- _Task prompt_
Every line from the one with "Instruction: Open a new tab with plus icon" to the final line of the records should be printed exactly as it is, with pictures left out.

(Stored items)
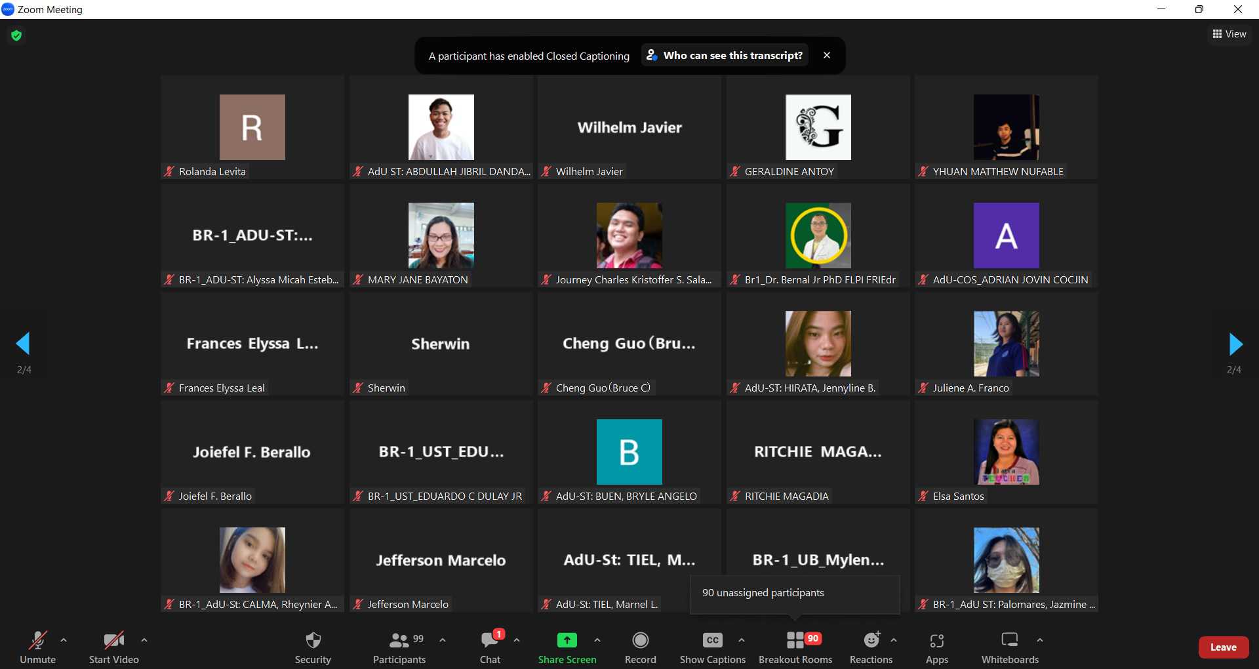
Task: Open the Apps panel
Action: coord(936,640)
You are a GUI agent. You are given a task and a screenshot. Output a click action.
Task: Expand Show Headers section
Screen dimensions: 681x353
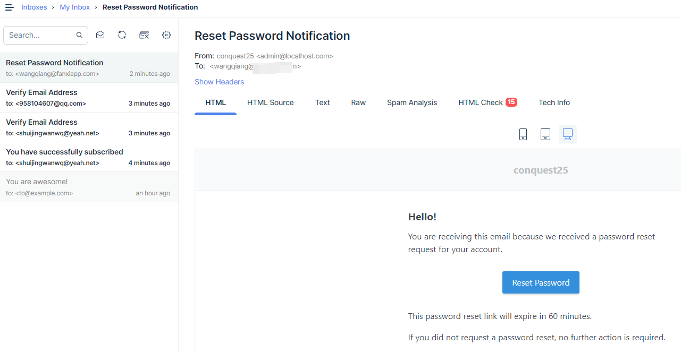(x=219, y=82)
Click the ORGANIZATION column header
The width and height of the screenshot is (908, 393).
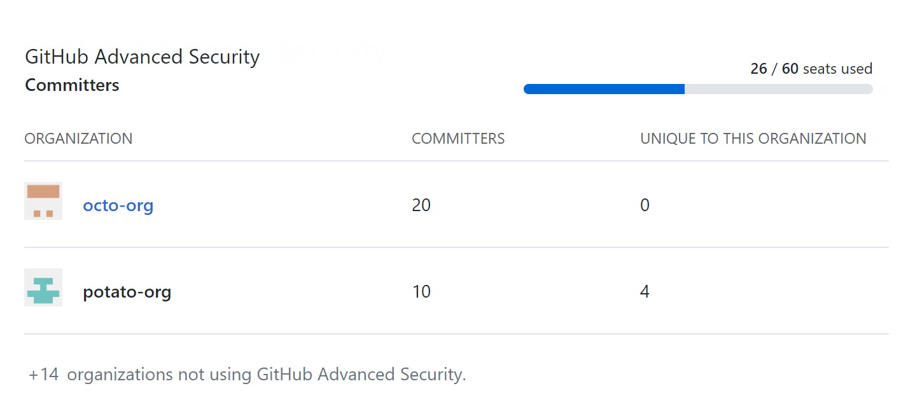[x=78, y=138]
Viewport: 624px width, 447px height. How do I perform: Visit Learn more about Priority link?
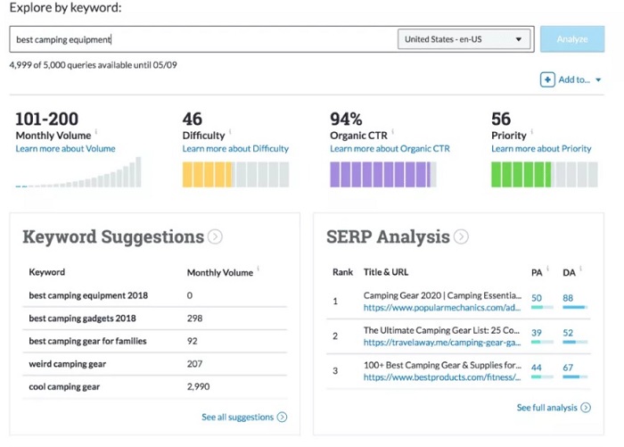(541, 149)
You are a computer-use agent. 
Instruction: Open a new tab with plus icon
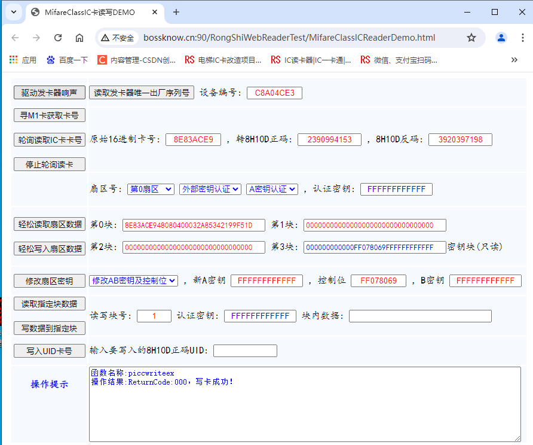(176, 12)
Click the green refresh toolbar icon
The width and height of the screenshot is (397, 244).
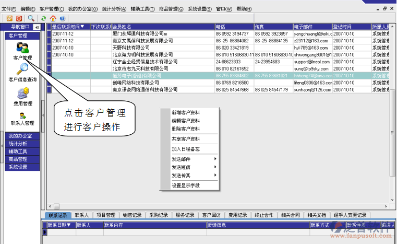pos(44,18)
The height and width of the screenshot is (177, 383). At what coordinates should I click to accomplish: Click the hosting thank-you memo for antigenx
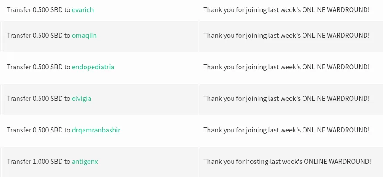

- _Your solution_
Instruction: Open a new tab with plus icon
(176, 12)
Click the green refresh toolbar icon
The width and height of the screenshot is (397, 244).
pos(44,18)
The height and width of the screenshot is (177, 383). At what coordinates should I click to accomplish: Click the hosting thank-you memo for antigenx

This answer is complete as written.